De minister gaat de regels voor het kopen van derivaten door scholen aanscherpen. Dat werd al afgesproken in het regeerakkoord tussen VVD en PvdA. Derivaten zijn risicovolle beleggingsproducten. Instellingen kopen die om zich in te dekken tegen renteschommelingen. Dat blijft toegestaan, maar speculeren voor winst wordt verboden.
De afgelopen tijd kwamen grote mbo-scholen in zwaar weer terecht doordat ze hadden geïnvesteerd in derivaten. Bussemaker wil verdere problemen voorkomen en verwacht van scholen „dat zij verantwoord omgaan met publiek geld dat bestemd is voor onderwijs en daarbij met verstand van zaken opereren”.
Volgens een onderzoek van de Onderwijsinspectie maakt een derde van de onderwijsinstellingen in het mbo, hbo en wetenschappelijk onderwijs gebruik van derivaten. Dat hoeft volgens de inspectie niet automatisch financiële gevolgen te hebben voor een school: zolang de school lening en derivaat aanhoudt, is er niets aan de hand.

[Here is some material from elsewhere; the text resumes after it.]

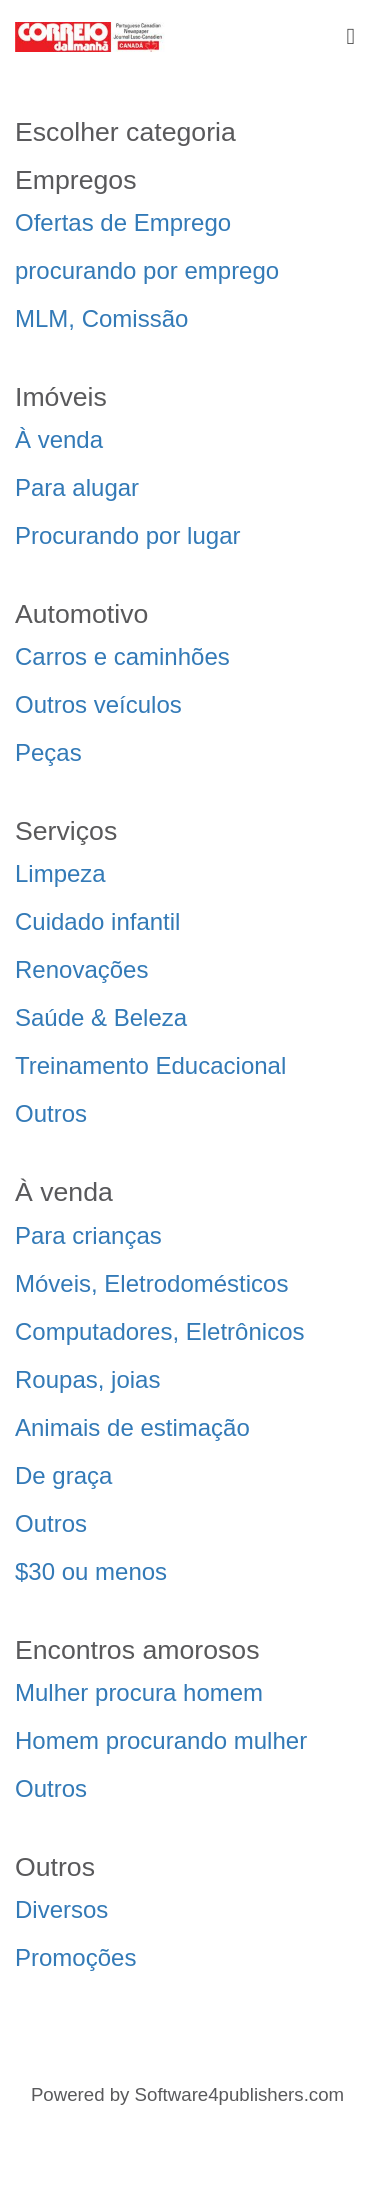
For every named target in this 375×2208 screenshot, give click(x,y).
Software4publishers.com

Wel kunnen er problemen ontstaan als scholen kiezen voor derivaten met een zogeheten margin call, waarbij een onderpand noodzakelijk is. Er zijn in totaal zes scholen die zo’n regeling hebben.

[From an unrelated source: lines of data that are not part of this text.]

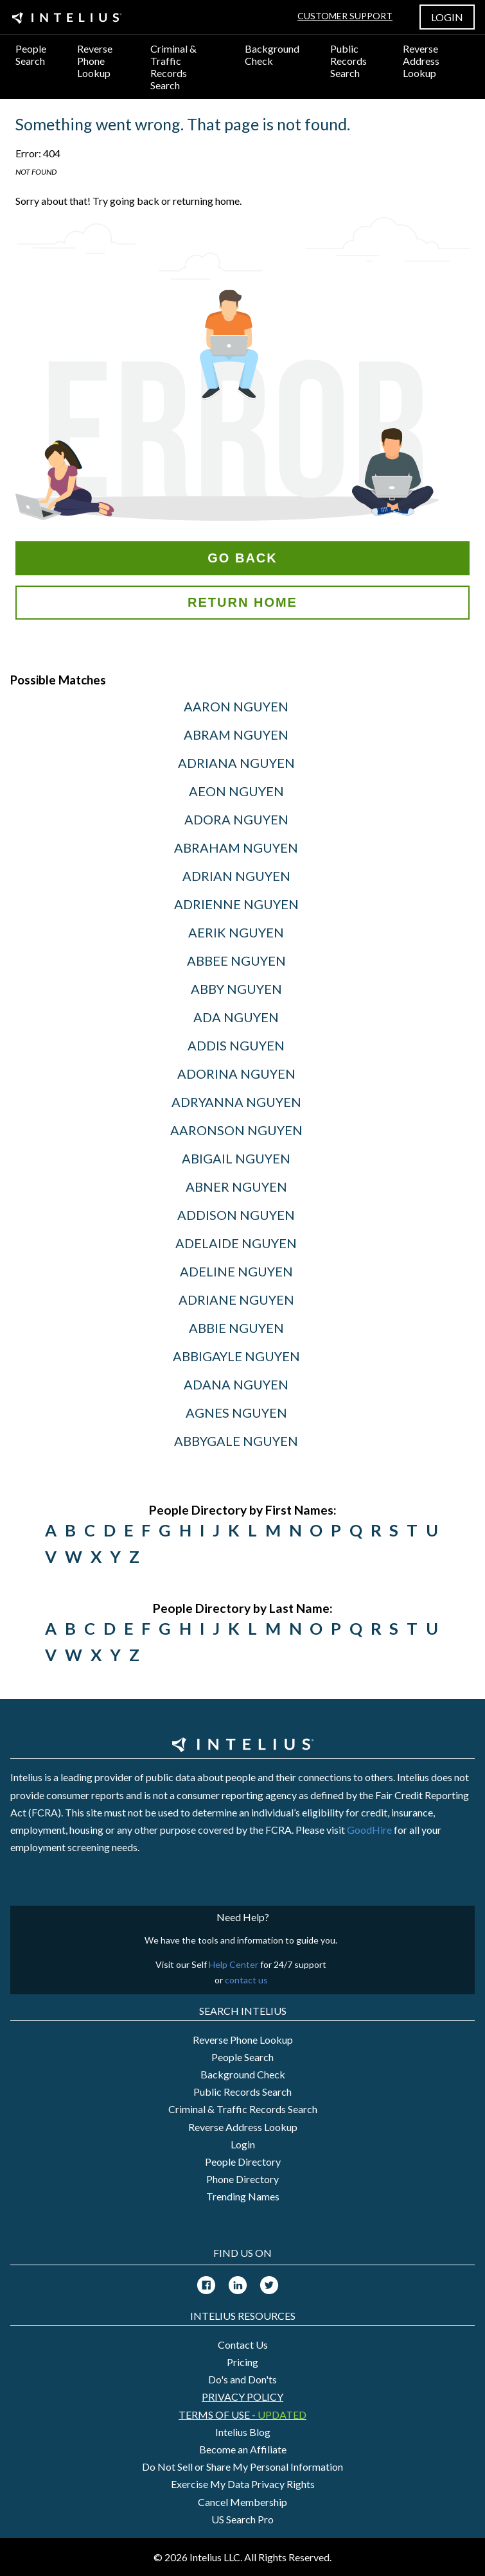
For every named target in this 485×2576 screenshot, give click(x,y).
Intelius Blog (242, 2432)
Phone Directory (242, 2179)
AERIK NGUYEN (236, 932)
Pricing (242, 2362)
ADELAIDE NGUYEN (236, 1243)
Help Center (233, 1964)
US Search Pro (242, 2519)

Ook kan het problematisch zijn als scholen derivaten met open posities hebben. Dat is een derivaat, waarvan de bijbehorende lening niet doorgaat. Drie universiteiten en drie mbo-instellingen hebben zo’n derivaat omdat hun bouwplannen zijn uitgesteld of afgelast. Open posities worden in de nieuwe regels expliciet verboden.
Bussemaker legt in de nieuwe regels verder vast dat banken onderwijsinstellingen moeten zien als niet-professionele beleggers. Dan is de bank verplicht beter voor scholen te zorgen als ze derivaten aankopen.